Copy each line of the entries beneath that contains the word "sliders".

%%

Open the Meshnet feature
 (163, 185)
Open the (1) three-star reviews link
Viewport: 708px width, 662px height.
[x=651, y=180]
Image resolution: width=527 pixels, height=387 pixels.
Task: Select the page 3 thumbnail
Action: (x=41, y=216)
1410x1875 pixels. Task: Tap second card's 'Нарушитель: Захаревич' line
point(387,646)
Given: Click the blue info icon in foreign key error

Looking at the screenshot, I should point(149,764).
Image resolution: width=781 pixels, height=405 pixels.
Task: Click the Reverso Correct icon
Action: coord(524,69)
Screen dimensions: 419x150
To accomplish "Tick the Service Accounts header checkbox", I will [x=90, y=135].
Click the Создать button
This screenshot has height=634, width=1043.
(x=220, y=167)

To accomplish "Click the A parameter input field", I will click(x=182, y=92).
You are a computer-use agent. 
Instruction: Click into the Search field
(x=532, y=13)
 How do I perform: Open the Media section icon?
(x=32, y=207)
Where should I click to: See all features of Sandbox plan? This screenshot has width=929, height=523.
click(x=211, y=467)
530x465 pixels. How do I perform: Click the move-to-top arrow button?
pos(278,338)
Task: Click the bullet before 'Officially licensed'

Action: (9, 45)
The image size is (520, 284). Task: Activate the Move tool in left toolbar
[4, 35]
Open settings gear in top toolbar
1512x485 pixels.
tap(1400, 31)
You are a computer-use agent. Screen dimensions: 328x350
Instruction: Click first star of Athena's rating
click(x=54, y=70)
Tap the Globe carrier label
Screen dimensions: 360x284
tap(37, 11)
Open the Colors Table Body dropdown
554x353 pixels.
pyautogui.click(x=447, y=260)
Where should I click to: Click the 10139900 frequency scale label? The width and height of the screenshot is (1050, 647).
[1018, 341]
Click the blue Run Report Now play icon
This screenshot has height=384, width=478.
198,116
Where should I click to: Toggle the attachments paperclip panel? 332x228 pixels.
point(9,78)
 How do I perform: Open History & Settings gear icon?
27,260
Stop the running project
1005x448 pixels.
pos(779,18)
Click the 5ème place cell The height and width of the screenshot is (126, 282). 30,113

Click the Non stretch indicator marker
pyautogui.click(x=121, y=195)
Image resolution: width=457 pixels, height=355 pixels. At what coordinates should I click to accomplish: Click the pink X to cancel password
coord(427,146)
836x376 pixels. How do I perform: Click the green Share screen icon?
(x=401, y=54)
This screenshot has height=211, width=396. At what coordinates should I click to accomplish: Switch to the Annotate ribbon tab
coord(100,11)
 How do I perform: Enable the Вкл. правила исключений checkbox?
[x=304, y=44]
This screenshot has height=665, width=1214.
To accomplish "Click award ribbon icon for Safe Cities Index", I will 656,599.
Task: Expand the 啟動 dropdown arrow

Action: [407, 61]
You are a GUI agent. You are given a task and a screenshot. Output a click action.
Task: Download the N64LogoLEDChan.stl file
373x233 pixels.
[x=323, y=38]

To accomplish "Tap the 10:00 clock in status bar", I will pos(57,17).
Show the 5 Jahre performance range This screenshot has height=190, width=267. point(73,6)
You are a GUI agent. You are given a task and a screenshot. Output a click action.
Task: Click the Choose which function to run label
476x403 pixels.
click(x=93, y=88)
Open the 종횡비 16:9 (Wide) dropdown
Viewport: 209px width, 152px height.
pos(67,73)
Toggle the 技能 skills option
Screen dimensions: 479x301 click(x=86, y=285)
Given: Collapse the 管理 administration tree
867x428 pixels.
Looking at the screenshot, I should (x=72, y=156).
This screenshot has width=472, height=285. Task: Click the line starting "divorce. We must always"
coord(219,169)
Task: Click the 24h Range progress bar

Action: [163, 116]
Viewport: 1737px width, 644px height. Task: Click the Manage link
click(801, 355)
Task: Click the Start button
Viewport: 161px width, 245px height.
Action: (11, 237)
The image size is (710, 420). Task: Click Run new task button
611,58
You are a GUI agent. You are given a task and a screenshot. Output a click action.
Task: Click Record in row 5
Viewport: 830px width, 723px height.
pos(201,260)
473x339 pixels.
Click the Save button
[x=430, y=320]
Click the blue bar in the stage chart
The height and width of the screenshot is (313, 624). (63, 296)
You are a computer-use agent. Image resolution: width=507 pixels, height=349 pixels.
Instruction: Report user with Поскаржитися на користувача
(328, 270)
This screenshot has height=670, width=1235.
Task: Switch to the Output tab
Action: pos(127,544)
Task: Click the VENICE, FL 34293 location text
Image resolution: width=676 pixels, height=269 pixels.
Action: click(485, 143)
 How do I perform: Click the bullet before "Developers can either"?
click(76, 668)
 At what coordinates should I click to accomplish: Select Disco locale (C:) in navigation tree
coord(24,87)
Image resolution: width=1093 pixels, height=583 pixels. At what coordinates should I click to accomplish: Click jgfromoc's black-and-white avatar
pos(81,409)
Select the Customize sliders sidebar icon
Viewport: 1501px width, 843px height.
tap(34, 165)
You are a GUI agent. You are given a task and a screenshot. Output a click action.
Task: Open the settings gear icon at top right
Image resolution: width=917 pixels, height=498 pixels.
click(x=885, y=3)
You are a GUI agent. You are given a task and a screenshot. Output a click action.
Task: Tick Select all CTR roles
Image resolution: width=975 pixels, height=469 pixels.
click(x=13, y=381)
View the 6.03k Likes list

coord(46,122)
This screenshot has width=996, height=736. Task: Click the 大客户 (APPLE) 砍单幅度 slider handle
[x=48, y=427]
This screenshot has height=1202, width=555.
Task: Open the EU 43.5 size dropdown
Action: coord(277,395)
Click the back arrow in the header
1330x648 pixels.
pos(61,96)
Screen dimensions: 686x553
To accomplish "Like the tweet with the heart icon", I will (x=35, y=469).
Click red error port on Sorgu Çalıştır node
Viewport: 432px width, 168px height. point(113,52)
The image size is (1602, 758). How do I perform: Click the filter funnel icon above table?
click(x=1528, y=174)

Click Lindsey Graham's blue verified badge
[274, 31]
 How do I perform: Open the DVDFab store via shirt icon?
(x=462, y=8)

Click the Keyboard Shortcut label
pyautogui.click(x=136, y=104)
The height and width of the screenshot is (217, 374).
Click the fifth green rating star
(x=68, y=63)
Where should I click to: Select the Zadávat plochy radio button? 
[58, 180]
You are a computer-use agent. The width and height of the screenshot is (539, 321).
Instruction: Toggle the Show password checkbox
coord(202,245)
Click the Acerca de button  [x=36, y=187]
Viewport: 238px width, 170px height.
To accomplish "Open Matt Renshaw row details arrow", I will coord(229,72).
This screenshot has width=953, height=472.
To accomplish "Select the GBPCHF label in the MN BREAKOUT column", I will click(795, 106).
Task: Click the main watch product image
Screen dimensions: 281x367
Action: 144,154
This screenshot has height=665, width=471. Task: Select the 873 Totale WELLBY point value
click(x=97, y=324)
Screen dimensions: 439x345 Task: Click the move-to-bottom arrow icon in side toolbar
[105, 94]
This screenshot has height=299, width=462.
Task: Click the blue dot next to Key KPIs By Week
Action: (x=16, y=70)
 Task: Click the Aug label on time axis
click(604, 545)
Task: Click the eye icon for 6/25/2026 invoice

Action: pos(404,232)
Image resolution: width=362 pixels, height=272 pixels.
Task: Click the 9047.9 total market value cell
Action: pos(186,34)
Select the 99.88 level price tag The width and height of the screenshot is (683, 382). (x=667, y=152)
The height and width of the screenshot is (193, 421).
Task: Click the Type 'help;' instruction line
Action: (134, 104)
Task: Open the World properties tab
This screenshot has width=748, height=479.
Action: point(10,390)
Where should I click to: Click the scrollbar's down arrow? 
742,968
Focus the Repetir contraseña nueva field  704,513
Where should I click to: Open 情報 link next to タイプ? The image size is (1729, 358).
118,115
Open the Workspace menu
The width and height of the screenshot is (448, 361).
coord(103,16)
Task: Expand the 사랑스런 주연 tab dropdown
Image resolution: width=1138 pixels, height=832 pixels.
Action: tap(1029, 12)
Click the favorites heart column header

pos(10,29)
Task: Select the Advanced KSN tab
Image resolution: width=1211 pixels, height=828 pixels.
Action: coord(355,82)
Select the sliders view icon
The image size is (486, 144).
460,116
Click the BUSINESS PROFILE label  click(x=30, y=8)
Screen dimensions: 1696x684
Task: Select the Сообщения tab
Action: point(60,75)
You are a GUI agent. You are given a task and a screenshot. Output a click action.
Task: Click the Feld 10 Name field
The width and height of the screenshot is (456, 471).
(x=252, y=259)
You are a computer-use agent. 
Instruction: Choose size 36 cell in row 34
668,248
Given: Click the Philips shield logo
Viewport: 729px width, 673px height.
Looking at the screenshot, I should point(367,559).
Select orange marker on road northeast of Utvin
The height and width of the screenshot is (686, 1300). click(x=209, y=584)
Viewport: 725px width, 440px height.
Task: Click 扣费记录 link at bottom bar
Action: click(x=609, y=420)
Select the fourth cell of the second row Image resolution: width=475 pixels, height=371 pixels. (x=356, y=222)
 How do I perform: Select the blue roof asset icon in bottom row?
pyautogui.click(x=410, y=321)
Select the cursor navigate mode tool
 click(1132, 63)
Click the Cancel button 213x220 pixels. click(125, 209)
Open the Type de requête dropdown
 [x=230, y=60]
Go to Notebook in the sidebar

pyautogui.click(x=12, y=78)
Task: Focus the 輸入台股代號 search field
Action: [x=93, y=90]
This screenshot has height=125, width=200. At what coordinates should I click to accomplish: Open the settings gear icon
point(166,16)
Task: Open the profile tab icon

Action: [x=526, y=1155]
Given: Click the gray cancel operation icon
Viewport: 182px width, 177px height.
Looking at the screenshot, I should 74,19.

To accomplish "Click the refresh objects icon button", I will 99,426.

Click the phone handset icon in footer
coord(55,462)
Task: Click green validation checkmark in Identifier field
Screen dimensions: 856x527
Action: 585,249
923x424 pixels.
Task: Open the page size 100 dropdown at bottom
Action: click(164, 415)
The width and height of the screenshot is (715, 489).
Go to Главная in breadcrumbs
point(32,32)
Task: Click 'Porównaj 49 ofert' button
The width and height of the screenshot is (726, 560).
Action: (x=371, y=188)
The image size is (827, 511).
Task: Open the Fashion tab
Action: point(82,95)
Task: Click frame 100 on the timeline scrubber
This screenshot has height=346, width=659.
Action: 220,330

%%

### Exercise output:
Select the Customize sliders sidebar icon
Select the sliders view icon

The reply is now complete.